● **AIM OF THE TASK**: Rewrite the data below as a numbered list, leaving out any blank lines.

━━━━━━━━

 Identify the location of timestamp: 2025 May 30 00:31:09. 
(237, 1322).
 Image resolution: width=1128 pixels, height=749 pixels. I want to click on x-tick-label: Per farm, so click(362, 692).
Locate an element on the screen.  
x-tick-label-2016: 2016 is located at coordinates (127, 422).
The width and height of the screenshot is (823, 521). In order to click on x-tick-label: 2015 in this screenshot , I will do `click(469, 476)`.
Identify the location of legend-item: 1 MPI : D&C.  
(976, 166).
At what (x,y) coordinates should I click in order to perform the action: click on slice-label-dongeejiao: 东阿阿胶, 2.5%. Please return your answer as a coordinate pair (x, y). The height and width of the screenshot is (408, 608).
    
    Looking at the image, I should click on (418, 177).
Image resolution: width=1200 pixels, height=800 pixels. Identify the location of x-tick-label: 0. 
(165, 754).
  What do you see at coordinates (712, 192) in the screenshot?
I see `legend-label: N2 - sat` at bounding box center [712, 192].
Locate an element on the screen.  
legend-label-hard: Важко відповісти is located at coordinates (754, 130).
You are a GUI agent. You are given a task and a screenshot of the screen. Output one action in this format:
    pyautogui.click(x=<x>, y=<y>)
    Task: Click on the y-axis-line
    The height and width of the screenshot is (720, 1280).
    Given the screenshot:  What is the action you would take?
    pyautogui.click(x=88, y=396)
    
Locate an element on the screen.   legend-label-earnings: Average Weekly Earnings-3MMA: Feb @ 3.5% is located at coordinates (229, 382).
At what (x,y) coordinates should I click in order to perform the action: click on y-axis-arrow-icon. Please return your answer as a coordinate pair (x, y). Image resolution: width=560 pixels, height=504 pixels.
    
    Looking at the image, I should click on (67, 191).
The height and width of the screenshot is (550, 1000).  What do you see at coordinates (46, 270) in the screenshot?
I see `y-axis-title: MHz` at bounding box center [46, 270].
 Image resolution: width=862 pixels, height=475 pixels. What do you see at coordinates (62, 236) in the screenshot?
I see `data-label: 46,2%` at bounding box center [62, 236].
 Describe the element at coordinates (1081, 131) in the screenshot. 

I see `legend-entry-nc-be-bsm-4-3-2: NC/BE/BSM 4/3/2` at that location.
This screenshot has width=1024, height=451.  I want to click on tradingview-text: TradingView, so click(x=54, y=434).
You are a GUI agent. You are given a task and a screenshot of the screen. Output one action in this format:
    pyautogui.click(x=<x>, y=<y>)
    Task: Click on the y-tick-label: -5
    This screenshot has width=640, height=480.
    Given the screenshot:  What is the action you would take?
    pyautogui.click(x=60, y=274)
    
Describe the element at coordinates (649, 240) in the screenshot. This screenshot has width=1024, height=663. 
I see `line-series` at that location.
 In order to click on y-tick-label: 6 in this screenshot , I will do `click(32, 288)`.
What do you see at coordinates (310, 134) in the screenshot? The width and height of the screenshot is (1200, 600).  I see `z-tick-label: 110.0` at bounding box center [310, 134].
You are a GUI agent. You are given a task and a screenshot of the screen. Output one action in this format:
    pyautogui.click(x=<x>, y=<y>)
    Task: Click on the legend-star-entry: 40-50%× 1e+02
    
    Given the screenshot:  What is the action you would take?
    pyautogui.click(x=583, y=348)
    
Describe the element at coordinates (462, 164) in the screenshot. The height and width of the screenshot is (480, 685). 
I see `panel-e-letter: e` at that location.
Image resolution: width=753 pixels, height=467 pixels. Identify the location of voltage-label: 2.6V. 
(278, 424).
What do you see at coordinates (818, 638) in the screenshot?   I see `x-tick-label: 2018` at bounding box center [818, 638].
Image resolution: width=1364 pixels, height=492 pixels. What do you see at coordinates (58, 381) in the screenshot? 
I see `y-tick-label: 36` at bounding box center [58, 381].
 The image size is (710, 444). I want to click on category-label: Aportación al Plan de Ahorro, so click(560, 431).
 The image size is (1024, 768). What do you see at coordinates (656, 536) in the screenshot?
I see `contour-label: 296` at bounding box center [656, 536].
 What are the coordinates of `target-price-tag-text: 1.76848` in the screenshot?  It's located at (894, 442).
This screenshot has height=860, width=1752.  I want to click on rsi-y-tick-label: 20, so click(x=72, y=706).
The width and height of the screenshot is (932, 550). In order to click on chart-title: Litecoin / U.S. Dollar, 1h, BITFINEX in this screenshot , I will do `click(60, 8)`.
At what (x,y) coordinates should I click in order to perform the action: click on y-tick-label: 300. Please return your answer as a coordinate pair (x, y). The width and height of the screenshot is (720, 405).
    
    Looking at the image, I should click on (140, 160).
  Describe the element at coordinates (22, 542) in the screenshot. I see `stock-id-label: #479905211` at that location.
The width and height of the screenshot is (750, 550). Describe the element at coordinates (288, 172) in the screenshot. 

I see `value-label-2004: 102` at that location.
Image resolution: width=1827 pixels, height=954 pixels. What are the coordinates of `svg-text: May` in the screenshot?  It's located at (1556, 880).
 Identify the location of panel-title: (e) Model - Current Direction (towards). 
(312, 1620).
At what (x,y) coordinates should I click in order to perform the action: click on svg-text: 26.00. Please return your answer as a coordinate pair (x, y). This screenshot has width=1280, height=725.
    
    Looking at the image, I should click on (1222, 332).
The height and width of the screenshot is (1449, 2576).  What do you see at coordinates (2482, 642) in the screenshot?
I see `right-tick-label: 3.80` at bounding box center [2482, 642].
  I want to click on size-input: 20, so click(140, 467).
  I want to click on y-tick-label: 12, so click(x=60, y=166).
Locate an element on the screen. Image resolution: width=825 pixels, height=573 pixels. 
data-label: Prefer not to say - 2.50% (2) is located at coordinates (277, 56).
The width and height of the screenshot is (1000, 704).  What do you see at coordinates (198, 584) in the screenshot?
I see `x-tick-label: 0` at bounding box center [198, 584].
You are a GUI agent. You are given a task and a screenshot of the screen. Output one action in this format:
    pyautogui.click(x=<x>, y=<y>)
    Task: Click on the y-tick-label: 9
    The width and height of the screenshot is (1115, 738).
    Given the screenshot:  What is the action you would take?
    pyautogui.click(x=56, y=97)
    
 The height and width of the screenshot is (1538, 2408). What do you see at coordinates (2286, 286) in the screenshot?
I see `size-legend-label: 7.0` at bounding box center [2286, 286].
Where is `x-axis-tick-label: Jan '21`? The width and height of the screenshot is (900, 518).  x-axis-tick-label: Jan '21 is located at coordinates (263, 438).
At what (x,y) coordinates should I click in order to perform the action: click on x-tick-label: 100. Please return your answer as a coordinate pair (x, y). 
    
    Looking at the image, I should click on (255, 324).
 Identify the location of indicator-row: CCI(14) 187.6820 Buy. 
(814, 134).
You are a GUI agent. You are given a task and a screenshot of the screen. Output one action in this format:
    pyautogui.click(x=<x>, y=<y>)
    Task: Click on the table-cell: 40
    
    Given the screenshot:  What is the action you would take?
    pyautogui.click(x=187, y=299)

━━━━━━━━

● **ANSWER SECTION**:
1.  Identify the location of timestamp: 2025 May 30 00:31:09. 
2. (237, 1322).
3.  Image resolution: width=1128 pixels, height=749 pixels. I want to click on x-tick-label: Per farm, so click(362, 692).
4. Locate an element on the screen.  
5. x-tick-label-2016: 2016 is located at coordinates (127, 422).
6. The width and height of the screenshot is (823, 521). In order to click on x-tick-label: 2015 in this screenshot , I will do `click(469, 476)`.
7. Identify the location of legend-item: 1 MPI : D&C.  
8. (976, 166).
9. At what (x,y) coordinates should I click in order to perform the action: click on slice-label-dongeejiao: 东阿阿胶, 2.5%. Please return your answer as a coordinate pair (x, y). The height and width of the screenshot is (408, 608).
10.     Looking at the image, I should click on (418, 177).
11. Image resolution: width=1200 pixels, height=800 pixels. Identify the location of x-tick-label: 0. 
12. (165, 754).
13.   What do you see at coordinates (712, 192) in the screenshot?
14. I see `legend-label: N2 - sat` at bounding box center [712, 192].
15. Locate an element on the screen.  
16. legend-label-hard: Важко відповісти is located at coordinates (754, 130).
17. You are a GUI agent. You are given a task and a screenshot of the screen. Output one action in this format:
18.     pyautogui.click(x=<x>, y=<y>)
19.     Task: Click on the y-axis-line
20.     The height and width of the screenshot is (720, 1280).
21.     Given the screenshot:  What is the action you would take?
22.     pyautogui.click(x=88, y=396)
23. Locate an element on the screen.   legend-label-earnings: Average Weekly Earnings-3MMA: Feb @ 3.5% is located at coordinates (229, 382).
24. At what (x,y) coordinates should I click in order to perform the action: click on y-axis-arrow-icon. Please return your answer as a coordinate pair (x, y). Image resolution: width=560 pixels, height=504 pixels.
25.     Looking at the image, I should click on (67, 191).
26. The height and width of the screenshot is (550, 1000).  What do you see at coordinates (46, 270) in the screenshot?
27. I see `y-axis-title: MHz` at bounding box center [46, 270].
28.  Image resolution: width=862 pixels, height=475 pixels. What do you see at coordinates (62, 236) in the screenshot?
29. I see `data-label: 46,2%` at bounding box center [62, 236].
30.  Describe the element at coordinates (1081, 131) in the screenshot. 
31. I see `legend-entry-nc-be-bsm-4-3-2: NC/BE/BSM 4/3/2` at that location.
32. This screenshot has width=1024, height=451.  I want to click on tradingview-text: TradingView, so click(x=54, y=434).
33. You are a GUI agent. You are given a task and a screenshot of the screen. Output one action in this format:
34.     pyautogui.click(x=<x>, y=<y>)
35.     Task: Click on the y-tick-label: -5
36.     This screenshot has width=640, height=480.
37.     Given the screenshot:  What is the action you would take?
38.     pyautogui.click(x=60, y=274)
39. Describe the element at coordinates (649, 240) in the screenshot. This screenshot has width=1024, height=663. 
40. I see `line-series` at that location.
41.  In order to click on y-tick-label: 6 in this screenshot , I will do `click(32, 288)`.
42. What do you see at coordinates (310, 134) in the screenshot? The width and height of the screenshot is (1200, 600).  I see `z-tick-label: 110.0` at bounding box center [310, 134].
43. You are a GUI agent. You are given a task and a screenshot of the screen. Output one action in this format:
44.     pyautogui.click(x=<x>, y=<y>)
45.     Task: Click on the legend-star-entry: 40-50%× 1e+02
46.     Given the screenshot:  What is the action you would take?
47.     pyautogui.click(x=583, y=348)
48. Describe the element at coordinates (462, 164) in the screenshot. The height and width of the screenshot is (480, 685). 
49. I see `panel-e-letter: e` at that location.
50. Image resolution: width=753 pixels, height=467 pixels. Identify the location of voltage-label: 2.6V. 
51. (278, 424).
52. What do you see at coordinates (818, 638) in the screenshot?   I see `x-tick-label: 2018` at bounding box center [818, 638].
53. Image resolution: width=1364 pixels, height=492 pixels. What do you see at coordinates (58, 381) in the screenshot? 
54. I see `y-tick-label: 36` at bounding box center [58, 381].
55.  The image size is (710, 444). I want to click on category-label: Aportación al Plan de Ahorro, so click(560, 431).
56.  The image size is (1024, 768). What do you see at coordinates (656, 536) in the screenshot?
57. I see `contour-label: 296` at bounding box center [656, 536].
58.  What are the coordinates of `target-price-tag-text: 1.76848` in the screenshot?  It's located at (894, 442).
59. This screenshot has height=860, width=1752.  I want to click on rsi-y-tick-label: 20, so click(x=72, y=706).
60. The width and height of the screenshot is (932, 550). In order to click on chart-title: Litecoin / U.S. Dollar, 1h, BITFINEX in this screenshot , I will do `click(60, 8)`.
61. At what (x,y) coordinates should I click in order to perform the action: click on y-tick-label: 300. Please return your answer as a coordinate pair (x, y). The width and height of the screenshot is (720, 405).
62.     Looking at the image, I should click on (140, 160).
63.   Describe the element at coordinates (22, 542) in the screenshot. I see `stock-id-label: #479905211` at that location.
64. The width and height of the screenshot is (750, 550). Describe the element at coordinates (288, 172) in the screenshot. 
65. I see `value-label-2004: 102` at that location.
66. Image resolution: width=1827 pixels, height=954 pixels. What are the coordinates of `svg-text: May` in the screenshot?  It's located at (1556, 880).
67.  Identify the location of panel-title: (e) Model - Current Direction (towards). 
68. (312, 1620).
69. At what (x,y) coordinates should I click in order to perform the action: click on svg-text: 26.00. Please return your answer as a coordinate pair (x, y). This screenshot has width=1280, height=725.
70.     Looking at the image, I should click on (1222, 332).
71. The height and width of the screenshot is (1449, 2576).  What do you see at coordinates (2482, 642) in the screenshot?
72. I see `right-tick-label: 3.80` at bounding box center [2482, 642].
73.   I want to click on size-input: 20, so click(140, 467).
74.   I want to click on y-tick-label: 12, so click(x=60, y=166).
75. Locate an element on the screen. Image resolution: width=825 pixels, height=573 pixels. 
76. data-label: Prefer not to say - 2.50% (2) is located at coordinates (277, 56).
77. The width and height of the screenshot is (1000, 704).  What do you see at coordinates (198, 584) in the screenshot?
78. I see `x-tick-label: 0` at bounding box center [198, 584].
79. You are a GUI agent. You are given a task and a screenshot of the screen. Output one action in this format:
80.     pyautogui.click(x=<x>, y=<y>)
81.     Task: Click on the y-tick-label: 9
82.     The width and height of the screenshot is (1115, 738).
83.     Given the screenshot:  What is the action you would take?
84.     pyautogui.click(x=56, y=97)
85.  The height and width of the screenshot is (1538, 2408). What do you see at coordinates (2286, 286) in the screenshot?
86. I see `size-legend-label: 7.0` at bounding box center [2286, 286].
87. Where is `x-axis-tick-label: Jan '21`? The width and height of the screenshot is (900, 518).  x-axis-tick-label: Jan '21 is located at coordinates (263, 438).
88. At what (x,y) coordinates should I click in order to perform the action: click on x-tick-label: 100. Please return your answer as a coordinate pair (x, y). 
89.     Looking at the image, I should click on (255, 324).
90.  Identify the location of indicator-row: CCI(14) 187.6820 Buy. 
91. (814, 134).
92. You are a GUI agent. You are given a task and a screenshot of the screen. Output one action in this format:
93.     pyautogui.click(x=<x>, y=<y>)
94.     Task: Click on the table-cell: 40
95.     Given the screenshot:  What is the action you would take?
96.     pyautogui.click(x=187, y=299)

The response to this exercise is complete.